WHAT THE EXERCISE ASKS → Restate the material from the line with "Given: Open the chat options three-dot menu" to the line with "Looking at the screenshot, I should 728,172.", substituting "conversation options" for "chat options" and leaving all other text unchanged.

□ □ □ □ □

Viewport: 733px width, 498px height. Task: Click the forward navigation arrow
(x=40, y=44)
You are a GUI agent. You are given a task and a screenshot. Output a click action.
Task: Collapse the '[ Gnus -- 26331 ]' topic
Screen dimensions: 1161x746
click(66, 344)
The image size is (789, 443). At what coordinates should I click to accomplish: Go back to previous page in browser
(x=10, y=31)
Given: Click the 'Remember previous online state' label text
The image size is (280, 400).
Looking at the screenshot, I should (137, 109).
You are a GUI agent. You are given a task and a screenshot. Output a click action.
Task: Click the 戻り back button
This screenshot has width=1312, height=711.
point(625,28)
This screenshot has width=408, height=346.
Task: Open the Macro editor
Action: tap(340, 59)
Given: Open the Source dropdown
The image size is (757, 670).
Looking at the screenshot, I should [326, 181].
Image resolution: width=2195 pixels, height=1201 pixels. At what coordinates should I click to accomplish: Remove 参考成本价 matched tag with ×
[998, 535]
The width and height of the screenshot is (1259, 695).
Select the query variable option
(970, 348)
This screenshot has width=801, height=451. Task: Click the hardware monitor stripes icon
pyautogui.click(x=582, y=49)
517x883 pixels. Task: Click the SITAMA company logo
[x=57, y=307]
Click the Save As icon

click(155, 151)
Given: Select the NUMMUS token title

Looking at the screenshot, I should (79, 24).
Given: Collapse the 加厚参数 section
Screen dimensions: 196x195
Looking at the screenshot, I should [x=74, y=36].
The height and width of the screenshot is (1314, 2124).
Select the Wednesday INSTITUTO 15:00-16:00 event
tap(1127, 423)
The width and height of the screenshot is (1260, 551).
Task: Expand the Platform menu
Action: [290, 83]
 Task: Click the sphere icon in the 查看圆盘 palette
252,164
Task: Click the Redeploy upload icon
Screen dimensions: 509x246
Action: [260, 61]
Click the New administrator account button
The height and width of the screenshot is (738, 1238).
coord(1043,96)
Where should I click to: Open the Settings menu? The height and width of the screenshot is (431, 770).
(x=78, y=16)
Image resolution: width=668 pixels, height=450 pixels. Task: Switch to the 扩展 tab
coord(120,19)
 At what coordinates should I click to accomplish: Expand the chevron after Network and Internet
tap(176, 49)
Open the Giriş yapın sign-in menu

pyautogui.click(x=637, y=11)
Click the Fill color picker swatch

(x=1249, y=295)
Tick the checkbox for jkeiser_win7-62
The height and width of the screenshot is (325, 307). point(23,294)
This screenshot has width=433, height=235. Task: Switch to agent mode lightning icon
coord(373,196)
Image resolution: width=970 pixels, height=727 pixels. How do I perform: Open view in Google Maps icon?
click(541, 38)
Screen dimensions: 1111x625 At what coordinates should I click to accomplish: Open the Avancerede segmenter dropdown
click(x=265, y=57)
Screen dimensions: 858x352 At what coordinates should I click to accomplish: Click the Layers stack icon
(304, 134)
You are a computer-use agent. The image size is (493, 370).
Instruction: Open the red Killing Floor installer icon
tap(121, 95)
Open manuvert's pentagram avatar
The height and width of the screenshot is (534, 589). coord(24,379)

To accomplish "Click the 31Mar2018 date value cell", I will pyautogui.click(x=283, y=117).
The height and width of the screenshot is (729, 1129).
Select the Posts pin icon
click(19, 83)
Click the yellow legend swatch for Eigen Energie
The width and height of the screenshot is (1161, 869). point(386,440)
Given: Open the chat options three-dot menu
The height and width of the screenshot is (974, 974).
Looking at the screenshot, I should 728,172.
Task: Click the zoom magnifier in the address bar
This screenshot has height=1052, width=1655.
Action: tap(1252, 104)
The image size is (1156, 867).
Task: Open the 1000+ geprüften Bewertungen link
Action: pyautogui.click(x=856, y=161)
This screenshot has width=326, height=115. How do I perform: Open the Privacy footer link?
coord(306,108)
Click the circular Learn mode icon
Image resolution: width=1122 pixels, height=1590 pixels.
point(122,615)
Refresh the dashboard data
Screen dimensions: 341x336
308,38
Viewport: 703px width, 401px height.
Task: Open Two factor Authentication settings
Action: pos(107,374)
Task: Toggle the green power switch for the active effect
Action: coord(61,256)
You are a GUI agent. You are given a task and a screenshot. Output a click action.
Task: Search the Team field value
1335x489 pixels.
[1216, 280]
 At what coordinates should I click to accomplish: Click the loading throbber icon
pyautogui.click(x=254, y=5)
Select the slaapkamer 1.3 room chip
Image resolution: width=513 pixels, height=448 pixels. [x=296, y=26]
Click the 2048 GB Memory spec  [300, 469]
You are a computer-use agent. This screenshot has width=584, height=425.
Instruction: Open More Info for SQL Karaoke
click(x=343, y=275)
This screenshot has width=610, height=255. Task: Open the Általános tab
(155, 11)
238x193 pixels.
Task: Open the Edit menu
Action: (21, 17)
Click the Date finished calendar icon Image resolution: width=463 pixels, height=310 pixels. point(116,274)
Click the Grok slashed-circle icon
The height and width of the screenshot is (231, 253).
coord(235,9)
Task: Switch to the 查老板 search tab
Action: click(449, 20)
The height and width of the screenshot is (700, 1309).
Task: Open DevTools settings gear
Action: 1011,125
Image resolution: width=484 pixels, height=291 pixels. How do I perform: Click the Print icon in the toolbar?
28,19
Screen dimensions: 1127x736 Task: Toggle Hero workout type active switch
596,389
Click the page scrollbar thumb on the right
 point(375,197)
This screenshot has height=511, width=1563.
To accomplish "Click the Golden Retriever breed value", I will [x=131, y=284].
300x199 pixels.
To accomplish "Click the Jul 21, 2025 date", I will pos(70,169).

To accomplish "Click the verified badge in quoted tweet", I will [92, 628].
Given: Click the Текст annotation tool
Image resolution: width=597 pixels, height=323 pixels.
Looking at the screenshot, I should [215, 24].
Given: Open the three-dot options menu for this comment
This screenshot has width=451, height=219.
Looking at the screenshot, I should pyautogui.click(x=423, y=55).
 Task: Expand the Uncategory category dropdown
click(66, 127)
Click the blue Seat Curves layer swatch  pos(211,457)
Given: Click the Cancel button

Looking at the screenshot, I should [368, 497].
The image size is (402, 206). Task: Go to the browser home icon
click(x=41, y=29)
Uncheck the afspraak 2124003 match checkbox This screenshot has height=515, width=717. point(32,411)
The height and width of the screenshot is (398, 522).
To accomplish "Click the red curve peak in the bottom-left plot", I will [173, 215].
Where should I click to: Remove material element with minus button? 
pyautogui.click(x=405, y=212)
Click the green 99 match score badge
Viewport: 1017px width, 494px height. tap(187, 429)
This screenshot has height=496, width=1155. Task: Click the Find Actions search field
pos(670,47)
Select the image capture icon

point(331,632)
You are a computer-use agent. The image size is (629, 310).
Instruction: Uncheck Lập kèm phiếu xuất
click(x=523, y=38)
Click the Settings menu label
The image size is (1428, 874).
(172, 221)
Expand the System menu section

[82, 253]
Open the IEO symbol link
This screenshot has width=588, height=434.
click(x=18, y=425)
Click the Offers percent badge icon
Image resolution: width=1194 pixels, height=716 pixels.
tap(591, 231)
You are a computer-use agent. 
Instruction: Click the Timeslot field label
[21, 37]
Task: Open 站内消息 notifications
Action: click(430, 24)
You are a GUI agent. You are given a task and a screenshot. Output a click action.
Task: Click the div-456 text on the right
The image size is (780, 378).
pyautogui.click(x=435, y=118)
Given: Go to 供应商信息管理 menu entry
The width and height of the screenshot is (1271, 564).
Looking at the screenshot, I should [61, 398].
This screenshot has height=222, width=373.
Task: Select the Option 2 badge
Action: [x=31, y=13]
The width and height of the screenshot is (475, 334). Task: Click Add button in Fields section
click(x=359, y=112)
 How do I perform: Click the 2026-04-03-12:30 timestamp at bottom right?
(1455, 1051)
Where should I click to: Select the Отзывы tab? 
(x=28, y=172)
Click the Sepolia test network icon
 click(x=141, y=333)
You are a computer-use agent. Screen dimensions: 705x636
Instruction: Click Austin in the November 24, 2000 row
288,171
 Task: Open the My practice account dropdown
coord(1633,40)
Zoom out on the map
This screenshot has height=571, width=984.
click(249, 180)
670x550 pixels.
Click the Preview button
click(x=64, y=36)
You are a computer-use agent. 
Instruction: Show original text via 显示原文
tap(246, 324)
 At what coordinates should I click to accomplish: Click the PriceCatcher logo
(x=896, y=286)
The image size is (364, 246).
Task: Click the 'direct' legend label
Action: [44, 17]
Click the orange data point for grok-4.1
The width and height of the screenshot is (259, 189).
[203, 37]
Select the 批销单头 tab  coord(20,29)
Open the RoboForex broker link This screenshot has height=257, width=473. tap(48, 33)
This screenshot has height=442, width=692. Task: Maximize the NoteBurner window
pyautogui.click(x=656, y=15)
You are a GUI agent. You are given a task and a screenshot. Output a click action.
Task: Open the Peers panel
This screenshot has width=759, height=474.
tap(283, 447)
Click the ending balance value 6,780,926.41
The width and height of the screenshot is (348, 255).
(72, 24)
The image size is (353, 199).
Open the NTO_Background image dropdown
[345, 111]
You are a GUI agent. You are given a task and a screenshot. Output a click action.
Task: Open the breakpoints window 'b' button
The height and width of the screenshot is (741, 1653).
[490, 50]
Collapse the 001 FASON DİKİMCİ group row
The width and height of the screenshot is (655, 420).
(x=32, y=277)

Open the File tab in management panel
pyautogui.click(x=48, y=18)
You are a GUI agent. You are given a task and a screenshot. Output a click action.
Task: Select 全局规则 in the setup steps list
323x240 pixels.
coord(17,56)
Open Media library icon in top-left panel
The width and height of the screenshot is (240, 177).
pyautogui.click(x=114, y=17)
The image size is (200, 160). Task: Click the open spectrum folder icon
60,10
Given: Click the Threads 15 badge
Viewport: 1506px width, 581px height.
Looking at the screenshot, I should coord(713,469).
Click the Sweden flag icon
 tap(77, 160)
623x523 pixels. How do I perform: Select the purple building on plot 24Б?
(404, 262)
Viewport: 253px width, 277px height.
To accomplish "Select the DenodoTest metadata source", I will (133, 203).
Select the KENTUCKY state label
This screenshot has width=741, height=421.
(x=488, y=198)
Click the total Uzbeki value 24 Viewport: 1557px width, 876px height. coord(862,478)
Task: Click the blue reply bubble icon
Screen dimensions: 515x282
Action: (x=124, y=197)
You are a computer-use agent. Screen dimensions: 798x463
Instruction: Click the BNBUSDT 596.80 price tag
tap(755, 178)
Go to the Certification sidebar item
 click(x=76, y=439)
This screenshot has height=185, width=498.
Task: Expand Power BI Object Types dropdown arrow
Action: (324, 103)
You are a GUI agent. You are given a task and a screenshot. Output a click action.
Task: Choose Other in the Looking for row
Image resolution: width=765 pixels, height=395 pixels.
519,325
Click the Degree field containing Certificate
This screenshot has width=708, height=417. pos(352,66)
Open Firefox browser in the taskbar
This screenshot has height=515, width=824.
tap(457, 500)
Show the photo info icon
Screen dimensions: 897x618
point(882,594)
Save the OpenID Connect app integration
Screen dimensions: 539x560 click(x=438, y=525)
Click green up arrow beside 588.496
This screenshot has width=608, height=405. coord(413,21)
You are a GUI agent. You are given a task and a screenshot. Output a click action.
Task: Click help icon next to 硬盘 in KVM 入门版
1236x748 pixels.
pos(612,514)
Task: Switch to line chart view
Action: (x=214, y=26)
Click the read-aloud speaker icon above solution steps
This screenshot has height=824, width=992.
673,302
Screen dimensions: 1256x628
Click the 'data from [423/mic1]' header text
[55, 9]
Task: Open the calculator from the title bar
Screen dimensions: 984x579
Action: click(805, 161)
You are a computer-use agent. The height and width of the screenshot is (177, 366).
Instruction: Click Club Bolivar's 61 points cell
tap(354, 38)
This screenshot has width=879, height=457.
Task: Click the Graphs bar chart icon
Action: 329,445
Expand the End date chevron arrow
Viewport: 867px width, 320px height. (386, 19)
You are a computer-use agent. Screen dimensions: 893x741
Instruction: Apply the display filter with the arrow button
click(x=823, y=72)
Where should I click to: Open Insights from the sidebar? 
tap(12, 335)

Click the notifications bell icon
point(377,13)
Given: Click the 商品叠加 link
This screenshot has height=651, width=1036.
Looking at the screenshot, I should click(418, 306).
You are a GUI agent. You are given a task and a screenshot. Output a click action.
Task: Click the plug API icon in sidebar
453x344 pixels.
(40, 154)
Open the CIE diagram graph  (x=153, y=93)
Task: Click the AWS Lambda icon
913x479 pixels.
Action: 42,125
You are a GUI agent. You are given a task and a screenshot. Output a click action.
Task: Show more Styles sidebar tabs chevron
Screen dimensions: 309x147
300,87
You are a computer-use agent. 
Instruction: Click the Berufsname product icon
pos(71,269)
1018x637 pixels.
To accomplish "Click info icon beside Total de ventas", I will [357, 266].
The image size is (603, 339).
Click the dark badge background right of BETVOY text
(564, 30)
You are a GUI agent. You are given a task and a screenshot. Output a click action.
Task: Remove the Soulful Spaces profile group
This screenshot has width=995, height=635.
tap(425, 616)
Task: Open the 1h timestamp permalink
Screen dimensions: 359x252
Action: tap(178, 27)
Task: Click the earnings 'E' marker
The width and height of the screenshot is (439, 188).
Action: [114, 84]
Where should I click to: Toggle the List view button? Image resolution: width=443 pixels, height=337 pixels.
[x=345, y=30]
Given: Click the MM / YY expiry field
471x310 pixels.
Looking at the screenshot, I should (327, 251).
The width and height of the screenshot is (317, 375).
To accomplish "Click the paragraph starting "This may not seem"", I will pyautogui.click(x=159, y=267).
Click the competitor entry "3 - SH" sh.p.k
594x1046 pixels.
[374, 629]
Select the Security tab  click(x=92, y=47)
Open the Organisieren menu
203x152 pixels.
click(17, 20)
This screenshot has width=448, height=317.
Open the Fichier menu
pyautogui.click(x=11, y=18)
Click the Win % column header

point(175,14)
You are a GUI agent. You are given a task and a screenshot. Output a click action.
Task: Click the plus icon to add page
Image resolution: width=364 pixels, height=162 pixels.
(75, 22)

□ □ □ □ □

ANSWER TO THE TASK →
Given: Open the conversation options three-dot menu
The height and width of the screenshot is (974, 974).
Looking at the screenshot, I should 728,172.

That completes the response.